Si encontrásemos el modo de comprimir en cápsulas o en píldoras el sentido del humor, y sobre todo la capacidad para reírnos de nosotros mismos, y de distribuir esas cápsulas por todas partes para vacunar a poblaciones enteras contra la epidemia de fanatismo, tal vez mereceríamos recibir el Premio Nobel de Medicina.
Es una enfermedad contagiosa: uno puede enfermar mientras está luchando por curar a otras personas
Pero qué fácil es caer en la trampa: la propia idea de comprimir el sentido del humor en cápsulas y hacer que muchas personas las tomen por su bien, para curarlas, casi raya también el fanatismo: ¿acaso esas cápsulas nuestras no están destinadas en el fondo a cambiar a las personas por su propio bien? Nuestras cápsulas de humor se basan por tanto en el supuesto de que hay alguien que sabe lo que realmente les conviene a las personas, y de que ese alguien tiene la imperiosa obligación de abrirles los ojos a todos, e incluso de abrirles las gargantas para que se tomen la medicina que él les prescribe.
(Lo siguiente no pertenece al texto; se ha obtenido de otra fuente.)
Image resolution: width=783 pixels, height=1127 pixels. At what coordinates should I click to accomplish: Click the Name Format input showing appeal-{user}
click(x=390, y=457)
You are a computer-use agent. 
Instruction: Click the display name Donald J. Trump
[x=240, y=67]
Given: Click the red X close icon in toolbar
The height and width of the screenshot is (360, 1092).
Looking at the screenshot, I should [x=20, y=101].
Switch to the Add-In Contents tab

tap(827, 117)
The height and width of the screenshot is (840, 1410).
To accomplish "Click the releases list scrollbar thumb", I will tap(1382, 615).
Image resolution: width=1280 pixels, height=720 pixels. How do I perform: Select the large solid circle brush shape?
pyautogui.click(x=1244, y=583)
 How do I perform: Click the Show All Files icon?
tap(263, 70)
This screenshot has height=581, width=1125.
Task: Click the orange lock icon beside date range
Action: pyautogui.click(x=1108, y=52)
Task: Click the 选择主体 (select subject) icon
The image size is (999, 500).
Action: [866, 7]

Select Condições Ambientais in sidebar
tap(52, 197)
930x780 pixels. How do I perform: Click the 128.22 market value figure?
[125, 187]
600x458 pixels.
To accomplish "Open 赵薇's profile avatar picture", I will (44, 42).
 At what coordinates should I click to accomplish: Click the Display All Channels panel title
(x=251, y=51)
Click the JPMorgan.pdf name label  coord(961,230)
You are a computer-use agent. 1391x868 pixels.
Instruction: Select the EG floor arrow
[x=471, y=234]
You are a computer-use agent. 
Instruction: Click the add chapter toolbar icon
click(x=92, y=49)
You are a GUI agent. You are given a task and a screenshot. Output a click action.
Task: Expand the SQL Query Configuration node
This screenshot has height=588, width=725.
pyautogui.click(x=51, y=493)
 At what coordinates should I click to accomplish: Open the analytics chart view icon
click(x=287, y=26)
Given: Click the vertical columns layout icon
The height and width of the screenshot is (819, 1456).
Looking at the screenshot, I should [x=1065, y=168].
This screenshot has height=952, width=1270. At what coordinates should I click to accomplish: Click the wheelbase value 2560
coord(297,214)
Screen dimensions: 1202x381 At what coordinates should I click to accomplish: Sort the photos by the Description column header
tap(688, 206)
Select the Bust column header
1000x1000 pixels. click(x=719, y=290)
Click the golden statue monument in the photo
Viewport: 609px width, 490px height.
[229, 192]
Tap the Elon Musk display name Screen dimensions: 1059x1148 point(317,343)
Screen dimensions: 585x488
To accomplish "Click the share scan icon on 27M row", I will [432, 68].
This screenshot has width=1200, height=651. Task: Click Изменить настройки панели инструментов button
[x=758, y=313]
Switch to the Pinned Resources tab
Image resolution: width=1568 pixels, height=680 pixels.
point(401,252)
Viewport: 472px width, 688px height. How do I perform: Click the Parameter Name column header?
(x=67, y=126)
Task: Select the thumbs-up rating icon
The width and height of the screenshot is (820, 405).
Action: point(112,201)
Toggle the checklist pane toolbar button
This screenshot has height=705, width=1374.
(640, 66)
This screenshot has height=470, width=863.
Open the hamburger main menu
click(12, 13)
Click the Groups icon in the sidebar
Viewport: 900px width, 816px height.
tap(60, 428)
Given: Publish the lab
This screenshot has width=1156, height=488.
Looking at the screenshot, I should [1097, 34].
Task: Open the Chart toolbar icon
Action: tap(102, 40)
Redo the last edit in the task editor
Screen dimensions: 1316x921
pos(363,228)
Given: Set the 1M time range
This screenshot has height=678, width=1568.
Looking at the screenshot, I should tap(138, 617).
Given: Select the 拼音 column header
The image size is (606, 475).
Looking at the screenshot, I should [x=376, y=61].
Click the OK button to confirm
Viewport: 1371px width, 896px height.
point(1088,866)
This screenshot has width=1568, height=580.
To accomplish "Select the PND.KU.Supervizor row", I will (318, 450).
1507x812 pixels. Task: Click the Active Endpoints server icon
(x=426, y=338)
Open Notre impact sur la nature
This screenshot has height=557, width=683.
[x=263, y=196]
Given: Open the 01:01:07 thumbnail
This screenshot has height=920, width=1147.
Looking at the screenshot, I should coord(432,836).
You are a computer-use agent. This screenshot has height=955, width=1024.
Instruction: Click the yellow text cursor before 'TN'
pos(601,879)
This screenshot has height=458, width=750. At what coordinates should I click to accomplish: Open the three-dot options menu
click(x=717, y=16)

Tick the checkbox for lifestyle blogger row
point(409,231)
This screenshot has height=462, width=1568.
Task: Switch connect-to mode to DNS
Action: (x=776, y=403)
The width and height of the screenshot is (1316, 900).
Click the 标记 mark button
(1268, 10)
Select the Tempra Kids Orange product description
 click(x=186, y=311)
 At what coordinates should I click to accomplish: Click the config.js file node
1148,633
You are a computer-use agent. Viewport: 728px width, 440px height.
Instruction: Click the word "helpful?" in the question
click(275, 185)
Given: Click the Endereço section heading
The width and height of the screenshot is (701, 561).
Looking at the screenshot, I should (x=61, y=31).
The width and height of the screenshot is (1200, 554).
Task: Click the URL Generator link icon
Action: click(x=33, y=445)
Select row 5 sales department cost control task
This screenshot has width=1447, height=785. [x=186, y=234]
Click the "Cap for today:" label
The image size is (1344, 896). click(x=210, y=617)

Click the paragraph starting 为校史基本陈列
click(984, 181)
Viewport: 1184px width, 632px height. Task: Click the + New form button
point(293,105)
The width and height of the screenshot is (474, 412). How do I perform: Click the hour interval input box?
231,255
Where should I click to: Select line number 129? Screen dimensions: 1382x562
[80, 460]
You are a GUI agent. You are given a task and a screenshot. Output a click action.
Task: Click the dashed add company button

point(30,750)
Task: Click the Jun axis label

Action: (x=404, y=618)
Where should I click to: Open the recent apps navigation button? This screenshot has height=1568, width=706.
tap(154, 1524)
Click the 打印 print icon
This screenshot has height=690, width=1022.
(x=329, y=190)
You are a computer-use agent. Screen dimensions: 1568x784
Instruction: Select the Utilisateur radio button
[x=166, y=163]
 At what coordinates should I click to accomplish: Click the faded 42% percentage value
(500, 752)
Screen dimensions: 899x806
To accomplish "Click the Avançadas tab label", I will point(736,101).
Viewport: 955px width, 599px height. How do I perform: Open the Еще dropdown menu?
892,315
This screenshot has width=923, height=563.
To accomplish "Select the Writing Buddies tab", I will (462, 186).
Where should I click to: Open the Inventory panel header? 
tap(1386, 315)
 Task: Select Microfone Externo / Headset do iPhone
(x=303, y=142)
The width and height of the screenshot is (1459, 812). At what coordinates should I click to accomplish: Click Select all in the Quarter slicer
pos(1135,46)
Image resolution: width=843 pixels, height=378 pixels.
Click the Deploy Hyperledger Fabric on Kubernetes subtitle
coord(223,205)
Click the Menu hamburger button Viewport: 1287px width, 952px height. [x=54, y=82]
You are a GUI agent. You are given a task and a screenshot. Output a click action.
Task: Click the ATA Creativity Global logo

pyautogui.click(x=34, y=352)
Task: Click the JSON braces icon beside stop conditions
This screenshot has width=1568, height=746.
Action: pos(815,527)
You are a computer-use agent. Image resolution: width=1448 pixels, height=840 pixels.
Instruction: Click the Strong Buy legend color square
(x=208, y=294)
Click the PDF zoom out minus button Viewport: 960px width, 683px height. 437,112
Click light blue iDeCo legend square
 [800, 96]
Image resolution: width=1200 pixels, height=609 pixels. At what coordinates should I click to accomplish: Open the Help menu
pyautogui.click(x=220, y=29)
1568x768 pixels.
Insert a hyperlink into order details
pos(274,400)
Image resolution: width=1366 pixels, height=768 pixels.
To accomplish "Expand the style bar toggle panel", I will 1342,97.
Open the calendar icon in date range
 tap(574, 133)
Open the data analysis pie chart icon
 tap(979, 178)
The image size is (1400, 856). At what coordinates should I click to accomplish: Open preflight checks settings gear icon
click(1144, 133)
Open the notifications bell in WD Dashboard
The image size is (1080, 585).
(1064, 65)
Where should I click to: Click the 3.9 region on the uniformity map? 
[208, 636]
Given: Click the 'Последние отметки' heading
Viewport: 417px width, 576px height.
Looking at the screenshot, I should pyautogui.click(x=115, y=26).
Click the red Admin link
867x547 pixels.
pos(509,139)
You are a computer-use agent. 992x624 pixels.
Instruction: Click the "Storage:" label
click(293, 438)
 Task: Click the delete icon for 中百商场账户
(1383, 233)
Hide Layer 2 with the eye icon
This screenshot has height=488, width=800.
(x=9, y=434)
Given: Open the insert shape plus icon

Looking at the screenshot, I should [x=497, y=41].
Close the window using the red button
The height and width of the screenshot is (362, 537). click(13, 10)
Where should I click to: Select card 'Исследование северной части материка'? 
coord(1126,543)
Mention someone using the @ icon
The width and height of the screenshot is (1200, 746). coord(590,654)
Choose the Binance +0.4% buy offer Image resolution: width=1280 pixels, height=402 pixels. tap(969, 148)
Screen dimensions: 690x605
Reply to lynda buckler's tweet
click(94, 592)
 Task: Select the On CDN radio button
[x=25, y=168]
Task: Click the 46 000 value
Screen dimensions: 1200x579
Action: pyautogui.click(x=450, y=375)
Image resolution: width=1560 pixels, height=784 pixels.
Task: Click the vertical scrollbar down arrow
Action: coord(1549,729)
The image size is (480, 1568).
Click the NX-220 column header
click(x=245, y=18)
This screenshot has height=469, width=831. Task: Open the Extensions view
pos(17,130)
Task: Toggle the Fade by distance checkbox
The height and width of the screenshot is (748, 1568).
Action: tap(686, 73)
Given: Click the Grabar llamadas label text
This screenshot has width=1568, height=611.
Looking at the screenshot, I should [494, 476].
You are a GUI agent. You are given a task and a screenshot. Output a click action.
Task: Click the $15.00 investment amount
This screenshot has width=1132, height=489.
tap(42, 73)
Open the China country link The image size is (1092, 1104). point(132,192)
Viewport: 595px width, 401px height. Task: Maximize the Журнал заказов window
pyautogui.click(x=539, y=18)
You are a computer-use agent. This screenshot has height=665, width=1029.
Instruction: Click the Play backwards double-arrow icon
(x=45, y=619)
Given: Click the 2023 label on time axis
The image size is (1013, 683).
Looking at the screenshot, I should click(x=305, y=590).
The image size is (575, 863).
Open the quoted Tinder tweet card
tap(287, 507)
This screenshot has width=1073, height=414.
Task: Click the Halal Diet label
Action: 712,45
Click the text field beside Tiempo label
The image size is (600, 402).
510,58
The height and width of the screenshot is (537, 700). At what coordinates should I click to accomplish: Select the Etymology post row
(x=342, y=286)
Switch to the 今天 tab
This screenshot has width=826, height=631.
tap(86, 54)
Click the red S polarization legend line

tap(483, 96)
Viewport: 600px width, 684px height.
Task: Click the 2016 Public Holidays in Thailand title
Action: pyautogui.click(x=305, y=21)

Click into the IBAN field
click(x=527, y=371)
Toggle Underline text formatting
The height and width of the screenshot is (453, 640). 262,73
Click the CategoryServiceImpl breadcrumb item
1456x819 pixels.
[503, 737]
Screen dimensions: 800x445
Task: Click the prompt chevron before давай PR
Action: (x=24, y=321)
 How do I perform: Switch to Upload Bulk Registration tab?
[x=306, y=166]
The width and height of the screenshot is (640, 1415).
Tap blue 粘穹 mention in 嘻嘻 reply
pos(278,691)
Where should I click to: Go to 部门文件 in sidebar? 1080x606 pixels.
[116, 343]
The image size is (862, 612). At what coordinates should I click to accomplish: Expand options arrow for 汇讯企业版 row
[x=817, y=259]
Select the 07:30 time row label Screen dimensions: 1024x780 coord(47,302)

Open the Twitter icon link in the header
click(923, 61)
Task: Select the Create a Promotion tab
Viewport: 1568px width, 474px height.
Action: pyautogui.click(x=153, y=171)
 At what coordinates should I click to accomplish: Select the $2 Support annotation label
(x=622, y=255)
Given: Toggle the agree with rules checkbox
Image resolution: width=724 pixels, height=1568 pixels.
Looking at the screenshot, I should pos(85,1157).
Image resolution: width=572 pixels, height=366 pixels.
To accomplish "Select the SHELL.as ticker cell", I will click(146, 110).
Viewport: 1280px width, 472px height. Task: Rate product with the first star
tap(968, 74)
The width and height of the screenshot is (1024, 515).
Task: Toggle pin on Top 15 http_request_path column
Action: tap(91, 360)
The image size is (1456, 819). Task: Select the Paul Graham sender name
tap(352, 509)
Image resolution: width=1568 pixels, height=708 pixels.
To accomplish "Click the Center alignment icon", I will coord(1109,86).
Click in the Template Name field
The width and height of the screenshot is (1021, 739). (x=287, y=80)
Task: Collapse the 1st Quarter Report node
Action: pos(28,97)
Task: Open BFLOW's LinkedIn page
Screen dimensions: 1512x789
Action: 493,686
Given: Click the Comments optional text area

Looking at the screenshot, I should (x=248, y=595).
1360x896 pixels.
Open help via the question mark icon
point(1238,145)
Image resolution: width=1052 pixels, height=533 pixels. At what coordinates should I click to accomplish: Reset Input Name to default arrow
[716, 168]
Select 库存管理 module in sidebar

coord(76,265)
El fanatismo, por tanto, es una enfermedad contagiosa: uno puede enfermar mientras está luchando por curar a otras personas. En el mundo hay bastante fanatismo antifanático: cruzadas para contener la yihad, y yihad para derrotar a los nuevos cruzados. Un ejemplo de ello es ese afán tan popular hoy día en Israel y en Occidente por liquidar de una vez por todas, de golpe y porrazo, a todos esos fanáticos sanguinarios, a ellos y a los que son como ellos. De erradicar para siempre todos los nidos de fanatismo.
Es posible que lo único capaz de detener el fortalecimiento del islamismo radical sea precisamente el islamismo moderado. Al parecer eso también hay que aplicarlo a los extremistas sanguinarios de otras religiones y de otras creencias. Los fanáticos violentos no deben hacernos olvidar que la abrumadora mayoría de los creyentes del mundo, musulmanes y de otras religiones, viven cotidianamente una religiosidad moderada que rechaza la violencia y el asesinato.
Como todas las clases de fanatismo, el islamismo violento no es solo una banda de fanáticos sádicos y sedientos de sangre. Hay una idea de fondo. Una idea amarga y desesperada, una idea retorcida, es cierto. Sin embargo, hay que recordar que casi nunca es posible acabar con una idea, ni siquiera con una idea retorcida, tan solo a palos. Es necesaria una respuesta, una idea alternativa, son necesarias unas creencias más atractivas, unas promesas más convincentes. No me opongo de ninguna manera al uso del palo contra los asesinos. No soy pacifista, no creo en lo de ofrecer la otra mejilla, ni tampoco comparto esa idea tan extendida de que la violencia es el mal absoluto. Desde mi punto de vista, el mal más extremo no es la violencia en sí misma, sino la agresividad. La agresividad es “la madre de toda la violencia”. La violencia es la materialización de la agresividad. Efectivamente, muchas veces hay que contener la agresividad a palos. Lo que pasa es que esos palos deberían ir acompañados de una idea atractiva y convincente. Sin una idea así, los fanáticos, sean del tipo que sean, ocuparán el espacio vacío.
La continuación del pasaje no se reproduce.